Я снова перебралась на галерку, и между прочим, Клим тоже. С классом что-то творилось. Уже не только галерка, многие так безобразничали, что самим порой было неловко. А остановиться не могли. Мальчишки всячески изощрялись перед девчонками, девчонки тоже не хотели ходить в «сереньких». Словно началось соревнование — кто из нас «ярче». Понятия рыцарства и хулиганства перемешались, вытворяли бог знает что, но гордость у всех уже была как у взрослых, и даже большая — непреодолимая.

Арам, показывая умение бить по мячу головой, разбил на уроке немецкого стекло в своем любимом шкафу. Мы испугались, но тотчас же зааплодировали. И этот поступок, как и ему предшествовавший, показался нам подвигом — ведь сейчас такое начнется… А мы не выдадим Арама. Кто выдаст — тот предатель!

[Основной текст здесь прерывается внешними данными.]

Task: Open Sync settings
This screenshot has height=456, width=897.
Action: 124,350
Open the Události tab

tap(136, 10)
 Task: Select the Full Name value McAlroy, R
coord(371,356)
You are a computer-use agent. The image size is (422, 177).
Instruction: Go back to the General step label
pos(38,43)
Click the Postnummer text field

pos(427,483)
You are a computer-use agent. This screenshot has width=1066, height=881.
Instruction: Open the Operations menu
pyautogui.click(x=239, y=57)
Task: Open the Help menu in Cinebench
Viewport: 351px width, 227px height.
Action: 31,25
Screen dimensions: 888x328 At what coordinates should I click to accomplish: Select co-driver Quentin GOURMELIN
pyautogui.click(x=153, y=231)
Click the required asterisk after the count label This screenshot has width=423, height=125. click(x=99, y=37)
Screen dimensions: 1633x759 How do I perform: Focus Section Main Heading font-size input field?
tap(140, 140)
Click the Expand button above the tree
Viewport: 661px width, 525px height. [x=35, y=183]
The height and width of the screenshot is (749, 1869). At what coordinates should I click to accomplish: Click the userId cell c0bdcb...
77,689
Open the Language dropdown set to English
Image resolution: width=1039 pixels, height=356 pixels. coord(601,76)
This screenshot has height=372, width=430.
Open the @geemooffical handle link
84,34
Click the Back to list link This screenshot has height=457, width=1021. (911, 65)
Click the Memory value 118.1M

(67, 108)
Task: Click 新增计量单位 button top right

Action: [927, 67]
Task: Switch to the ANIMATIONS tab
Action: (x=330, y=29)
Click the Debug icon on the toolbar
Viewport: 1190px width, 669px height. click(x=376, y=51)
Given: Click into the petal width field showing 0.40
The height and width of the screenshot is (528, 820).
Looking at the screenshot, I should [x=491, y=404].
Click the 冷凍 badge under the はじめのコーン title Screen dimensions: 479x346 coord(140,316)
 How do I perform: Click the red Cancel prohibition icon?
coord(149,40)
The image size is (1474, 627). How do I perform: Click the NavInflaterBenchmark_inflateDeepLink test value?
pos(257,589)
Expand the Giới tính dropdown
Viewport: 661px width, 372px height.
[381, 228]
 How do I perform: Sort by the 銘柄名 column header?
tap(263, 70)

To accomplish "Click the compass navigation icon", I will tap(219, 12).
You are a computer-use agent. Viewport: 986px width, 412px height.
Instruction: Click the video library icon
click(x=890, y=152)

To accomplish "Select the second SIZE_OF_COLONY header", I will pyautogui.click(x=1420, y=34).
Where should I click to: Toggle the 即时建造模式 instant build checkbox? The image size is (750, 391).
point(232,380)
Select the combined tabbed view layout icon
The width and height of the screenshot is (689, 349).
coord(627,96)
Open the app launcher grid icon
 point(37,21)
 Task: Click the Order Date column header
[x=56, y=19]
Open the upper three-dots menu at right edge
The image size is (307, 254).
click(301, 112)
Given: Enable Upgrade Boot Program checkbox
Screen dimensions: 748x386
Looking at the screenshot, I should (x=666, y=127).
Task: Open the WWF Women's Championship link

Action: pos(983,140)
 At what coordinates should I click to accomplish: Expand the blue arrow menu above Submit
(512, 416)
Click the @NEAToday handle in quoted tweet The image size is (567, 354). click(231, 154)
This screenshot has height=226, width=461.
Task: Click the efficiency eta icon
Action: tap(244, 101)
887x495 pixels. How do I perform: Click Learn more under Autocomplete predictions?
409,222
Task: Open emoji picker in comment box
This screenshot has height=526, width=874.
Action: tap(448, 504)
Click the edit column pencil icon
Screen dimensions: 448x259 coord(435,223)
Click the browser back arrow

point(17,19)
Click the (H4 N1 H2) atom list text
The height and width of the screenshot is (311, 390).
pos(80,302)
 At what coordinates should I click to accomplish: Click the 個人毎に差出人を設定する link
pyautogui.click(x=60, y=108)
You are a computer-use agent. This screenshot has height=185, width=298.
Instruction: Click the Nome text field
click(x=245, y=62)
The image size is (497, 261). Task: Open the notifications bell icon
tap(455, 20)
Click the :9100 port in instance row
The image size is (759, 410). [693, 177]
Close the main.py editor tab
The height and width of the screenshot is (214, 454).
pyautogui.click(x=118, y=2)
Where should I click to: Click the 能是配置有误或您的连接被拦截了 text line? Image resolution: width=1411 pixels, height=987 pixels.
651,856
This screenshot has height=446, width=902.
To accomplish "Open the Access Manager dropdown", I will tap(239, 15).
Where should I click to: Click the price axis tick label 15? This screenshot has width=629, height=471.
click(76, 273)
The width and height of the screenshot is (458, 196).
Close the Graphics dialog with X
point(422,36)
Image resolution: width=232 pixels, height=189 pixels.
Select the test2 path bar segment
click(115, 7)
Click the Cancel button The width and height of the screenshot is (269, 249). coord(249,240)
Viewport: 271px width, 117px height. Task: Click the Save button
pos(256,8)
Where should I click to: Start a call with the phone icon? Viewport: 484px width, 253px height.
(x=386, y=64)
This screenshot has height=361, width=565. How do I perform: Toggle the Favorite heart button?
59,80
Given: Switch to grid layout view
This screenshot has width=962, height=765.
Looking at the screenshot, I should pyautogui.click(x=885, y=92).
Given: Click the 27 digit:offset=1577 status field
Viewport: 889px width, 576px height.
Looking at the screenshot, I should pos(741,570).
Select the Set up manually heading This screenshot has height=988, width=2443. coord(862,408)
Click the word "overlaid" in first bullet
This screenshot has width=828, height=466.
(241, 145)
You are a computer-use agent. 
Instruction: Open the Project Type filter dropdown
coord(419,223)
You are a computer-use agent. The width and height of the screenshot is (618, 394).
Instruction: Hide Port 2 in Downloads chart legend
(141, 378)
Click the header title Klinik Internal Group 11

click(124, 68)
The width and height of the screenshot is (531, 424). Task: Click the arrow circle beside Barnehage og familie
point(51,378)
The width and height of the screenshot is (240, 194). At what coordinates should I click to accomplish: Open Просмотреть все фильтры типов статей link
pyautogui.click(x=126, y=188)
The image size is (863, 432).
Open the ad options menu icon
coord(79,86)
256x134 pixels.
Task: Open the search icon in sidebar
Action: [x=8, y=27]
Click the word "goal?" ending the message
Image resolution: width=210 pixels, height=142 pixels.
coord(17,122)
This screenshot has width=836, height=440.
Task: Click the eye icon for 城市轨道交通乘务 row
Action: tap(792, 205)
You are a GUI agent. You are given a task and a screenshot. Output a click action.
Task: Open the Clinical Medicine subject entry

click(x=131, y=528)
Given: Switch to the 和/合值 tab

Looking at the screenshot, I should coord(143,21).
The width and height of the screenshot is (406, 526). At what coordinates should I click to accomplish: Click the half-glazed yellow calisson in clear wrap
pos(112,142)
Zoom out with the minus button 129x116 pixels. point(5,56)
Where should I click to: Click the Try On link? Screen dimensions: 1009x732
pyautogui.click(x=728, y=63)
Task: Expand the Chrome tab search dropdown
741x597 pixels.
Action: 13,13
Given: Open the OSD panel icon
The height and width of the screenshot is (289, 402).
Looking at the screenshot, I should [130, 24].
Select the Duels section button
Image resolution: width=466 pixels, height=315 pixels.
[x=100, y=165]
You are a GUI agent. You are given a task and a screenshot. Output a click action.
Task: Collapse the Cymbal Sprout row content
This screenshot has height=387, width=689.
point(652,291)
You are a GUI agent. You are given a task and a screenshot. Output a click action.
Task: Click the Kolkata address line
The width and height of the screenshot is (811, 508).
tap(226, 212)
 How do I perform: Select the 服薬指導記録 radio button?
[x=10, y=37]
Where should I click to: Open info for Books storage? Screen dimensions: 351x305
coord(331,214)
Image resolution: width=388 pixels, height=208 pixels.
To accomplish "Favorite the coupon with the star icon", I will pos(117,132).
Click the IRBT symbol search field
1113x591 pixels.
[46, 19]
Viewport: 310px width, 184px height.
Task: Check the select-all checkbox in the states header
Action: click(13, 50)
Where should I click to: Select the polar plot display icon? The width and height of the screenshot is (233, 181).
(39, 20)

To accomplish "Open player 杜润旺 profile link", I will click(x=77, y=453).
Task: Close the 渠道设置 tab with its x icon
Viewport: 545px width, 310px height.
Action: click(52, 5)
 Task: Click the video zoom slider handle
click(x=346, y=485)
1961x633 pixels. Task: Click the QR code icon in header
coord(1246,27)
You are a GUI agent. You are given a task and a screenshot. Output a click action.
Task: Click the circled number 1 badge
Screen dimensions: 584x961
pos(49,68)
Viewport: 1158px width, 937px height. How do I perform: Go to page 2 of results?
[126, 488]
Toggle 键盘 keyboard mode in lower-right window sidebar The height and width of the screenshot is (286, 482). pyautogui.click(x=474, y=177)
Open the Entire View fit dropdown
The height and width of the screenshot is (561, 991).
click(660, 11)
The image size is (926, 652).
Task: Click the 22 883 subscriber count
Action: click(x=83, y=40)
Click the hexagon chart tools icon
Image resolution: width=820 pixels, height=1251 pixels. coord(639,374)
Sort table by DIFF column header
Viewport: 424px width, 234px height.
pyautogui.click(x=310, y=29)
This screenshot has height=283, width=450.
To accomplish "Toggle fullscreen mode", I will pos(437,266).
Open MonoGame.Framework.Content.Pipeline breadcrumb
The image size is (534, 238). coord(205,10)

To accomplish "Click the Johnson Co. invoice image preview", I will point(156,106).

Всех по очереди вызывали к завучу, «герои» держались стойко. Сколько было страхов, смеха, ликованья, подслушиванья под дверью учительской; стоял вопрос об исключении Киракосова из школы. «Арама конечно же исключат». — «Нет, не исключат!» — «Исключат». Арам, хоть и не допускался на уроки, ходил вокруг школы гордый: он стал в нашем классе парнем номер один. А тут Мишка Спицын подрался с Мишкой Кикнадзе. Девчонки шептались: «Из-за Хиляевой!» Спицын с фонарем под глазом предстал перед завучем и клялся-божился, что это он об угол дома. Свидетелем, к сожалению, была Софья Павловна — «дуэль» состоялась на ее уроке, мы с ужасом думали, что наших обоих Михайлов тоже исключат из школы, и вдруг…

В наш класс пришел новый классный руководитель. Он преподавал в восьмых-девятых классах физику, и до того мы на него никакого внимания не обращали. Даже не знали, как его звать.

Алексей Иванович был худощавый, со впалыми щеками. Он вошел легкой походкой, и через неделю нам уже казалось, что он был с нами всю жизнь. Сначала не знали, как к нему относиться: он не делал никаких замечании. Только присматривался, о чем-то думал. не в пример прежней классной руководительнице, Алексей Иванович разговаривал очень тихо, и поневоле приходилось прислушиваться, чтобы что-нибудь узнать о нем.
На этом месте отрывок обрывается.